​The top eight insights for oil and gas companies about building relationships with First Nations

Each year, through the various presentations, panel discussions and questions from the floor, the Indigenous Conference on Energy and Mining provides a wealth of advice for companies that seek practical guidance on building a relationship with First Nations—and, conversely, for First Nations looking for economic opportunities.

Here are eight highlights from this year's session:

Chief Roland Willson, West Moberly First Nation



“If you want to work with First Nations, you have to be involved. It’s not just a matter of coming in to have a chat and leaving. You have to get involved. We have to trust who we are talking to.

“From a First Nations perspective, the nation has to make a decision. I don’t know how many times we have come to the line without making the decision, only to watch the opportunity go by. So the community has to decide. It has to avoid paralysis by analysis.”

Trevor Haynes, chairman, president and chief executive officer, Black Diamond Group



“Be patient. Be very clear on what you’re looking to accomplish and what values, in terms of the framework, you’re looking for.

"We don’t need to be partnered with every community. A few great partnerships are great for our business. So we look at those situations where we have good alignment, where we have trust and where we like the people that we’re going to spend time doing business with. Everything falls into place from there.

“If you’re looking to build a sustainable partnership, it’s going to require investment from your company. It’s going to take resources and time and travel. It’s not just pounding together an agreement and saying, ‘Great! Now let’s move on.’

“If you get it right, it’s great. But remember, it’s not a business-to-business relationship. It’s business-to-community. Communities are made up of many people. Each of these communities has different factions within it. Not everybody is going to love what you do. So you have to be willing to accept that as well.”

Chris Insley, Member of the New Zealand Deep South (Antarctic) National Science Challenge Maori Advisory Panel, 37 Degrees South Limited



“When you talk to indigenous people, you’re probably going to sit there and shudder because they’ll be probably talking about all sorts of things at once while you will probably want a very narrow discussion about a pipeline.

"They’ll be talking about jobs, housing and education. And that’s the way it is. These things are all interconnected and interrelated. You can’t have a very narrow and shallow discussion. If you do, you will struggle…. You are going to have to take a much more holistic view.”

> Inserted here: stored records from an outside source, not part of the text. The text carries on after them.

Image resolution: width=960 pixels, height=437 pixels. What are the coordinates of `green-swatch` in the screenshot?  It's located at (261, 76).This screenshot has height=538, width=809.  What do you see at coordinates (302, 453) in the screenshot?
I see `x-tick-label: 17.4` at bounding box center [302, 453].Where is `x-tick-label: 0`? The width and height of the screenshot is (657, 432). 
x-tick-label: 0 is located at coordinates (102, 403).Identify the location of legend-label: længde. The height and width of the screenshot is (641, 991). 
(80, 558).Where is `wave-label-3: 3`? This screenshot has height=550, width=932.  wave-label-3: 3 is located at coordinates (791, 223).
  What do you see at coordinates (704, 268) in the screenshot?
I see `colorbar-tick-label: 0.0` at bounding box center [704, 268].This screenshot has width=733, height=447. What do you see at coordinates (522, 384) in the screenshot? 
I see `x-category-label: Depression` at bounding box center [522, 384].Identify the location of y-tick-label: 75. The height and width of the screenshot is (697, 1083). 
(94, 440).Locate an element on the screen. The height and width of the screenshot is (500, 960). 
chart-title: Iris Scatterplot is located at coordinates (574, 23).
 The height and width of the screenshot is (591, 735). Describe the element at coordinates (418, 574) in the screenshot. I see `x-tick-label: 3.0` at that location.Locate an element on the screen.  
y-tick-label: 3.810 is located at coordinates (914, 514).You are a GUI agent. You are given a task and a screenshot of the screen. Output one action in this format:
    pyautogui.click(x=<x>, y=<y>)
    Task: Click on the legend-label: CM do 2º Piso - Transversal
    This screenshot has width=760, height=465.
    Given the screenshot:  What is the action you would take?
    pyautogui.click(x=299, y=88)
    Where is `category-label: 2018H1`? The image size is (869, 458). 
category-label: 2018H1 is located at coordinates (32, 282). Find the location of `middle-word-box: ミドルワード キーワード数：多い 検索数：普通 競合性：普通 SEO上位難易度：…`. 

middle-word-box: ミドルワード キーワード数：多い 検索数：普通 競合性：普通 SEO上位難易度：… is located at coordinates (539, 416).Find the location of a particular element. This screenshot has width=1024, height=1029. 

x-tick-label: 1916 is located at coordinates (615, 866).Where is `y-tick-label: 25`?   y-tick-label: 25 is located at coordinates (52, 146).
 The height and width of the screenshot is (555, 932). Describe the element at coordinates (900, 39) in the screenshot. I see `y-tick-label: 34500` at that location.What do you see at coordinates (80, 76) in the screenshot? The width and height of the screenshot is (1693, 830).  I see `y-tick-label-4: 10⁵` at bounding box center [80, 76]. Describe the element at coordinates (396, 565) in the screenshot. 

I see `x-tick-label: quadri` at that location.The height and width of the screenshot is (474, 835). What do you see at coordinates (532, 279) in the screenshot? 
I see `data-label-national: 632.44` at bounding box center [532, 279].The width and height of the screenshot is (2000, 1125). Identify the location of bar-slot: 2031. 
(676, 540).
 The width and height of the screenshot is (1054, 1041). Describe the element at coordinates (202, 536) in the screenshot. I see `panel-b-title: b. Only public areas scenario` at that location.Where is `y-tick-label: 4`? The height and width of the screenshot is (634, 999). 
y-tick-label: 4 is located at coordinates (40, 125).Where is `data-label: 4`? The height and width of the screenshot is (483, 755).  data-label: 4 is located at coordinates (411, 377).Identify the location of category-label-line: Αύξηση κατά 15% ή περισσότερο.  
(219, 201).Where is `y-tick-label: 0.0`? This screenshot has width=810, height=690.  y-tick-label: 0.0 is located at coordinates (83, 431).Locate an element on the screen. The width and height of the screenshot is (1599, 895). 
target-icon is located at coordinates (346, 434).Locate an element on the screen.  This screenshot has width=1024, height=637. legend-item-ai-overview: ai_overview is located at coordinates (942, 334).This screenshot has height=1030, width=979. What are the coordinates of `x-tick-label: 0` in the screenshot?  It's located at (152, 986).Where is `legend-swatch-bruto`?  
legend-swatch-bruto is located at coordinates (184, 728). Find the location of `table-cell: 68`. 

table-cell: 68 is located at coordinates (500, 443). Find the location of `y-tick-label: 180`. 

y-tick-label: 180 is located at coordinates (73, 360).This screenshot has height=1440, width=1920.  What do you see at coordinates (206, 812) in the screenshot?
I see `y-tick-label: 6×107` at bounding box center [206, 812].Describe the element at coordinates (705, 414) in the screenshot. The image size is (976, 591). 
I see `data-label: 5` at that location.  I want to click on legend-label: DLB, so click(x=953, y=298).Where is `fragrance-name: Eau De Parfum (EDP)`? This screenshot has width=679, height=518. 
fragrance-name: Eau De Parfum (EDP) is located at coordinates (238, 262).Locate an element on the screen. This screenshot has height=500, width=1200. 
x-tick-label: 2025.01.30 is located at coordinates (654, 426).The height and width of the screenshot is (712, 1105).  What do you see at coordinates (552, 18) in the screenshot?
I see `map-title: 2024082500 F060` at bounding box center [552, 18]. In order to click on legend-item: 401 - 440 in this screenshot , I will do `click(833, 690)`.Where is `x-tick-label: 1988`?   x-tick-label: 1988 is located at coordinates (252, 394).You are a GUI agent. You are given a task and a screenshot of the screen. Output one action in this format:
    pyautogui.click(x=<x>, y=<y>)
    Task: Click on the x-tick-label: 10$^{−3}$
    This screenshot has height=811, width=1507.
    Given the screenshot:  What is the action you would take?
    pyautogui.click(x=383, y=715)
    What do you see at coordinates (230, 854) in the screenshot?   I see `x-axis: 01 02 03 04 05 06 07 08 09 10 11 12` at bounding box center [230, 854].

Michael Binnion, president and chief executive officer, Questerre Energy



“If you go around the world, the Anglo-Saxon culture is not the most common one…. Most people around the world want to know first, ‘Who can I trust?’ And then we can talk about business. Anglo-Saxons believe they can trust the court system, so let’s make a deal. But that’s unusual around the world. Most First Nations that I’ve talked to want to start with ‘Who can I trust?’”

Susan Targett, executive vice-president, Seven Generations Energy



“While having dinner with a couple of the chiefs from the First Nations that we work with, our CEO happened to ask them…. ‘Do you think of yourselves as First Nations first, or do you think of yourselves first as Canadians?’

"It was really interesting because they didn’t even take a second to respond that they’re Canadians. We’re all Canadians. So when you look at the dialogue of pipelines, where we need to go to access those markets, it becomes a different conversation because it’s not us and them. We’re all in this.”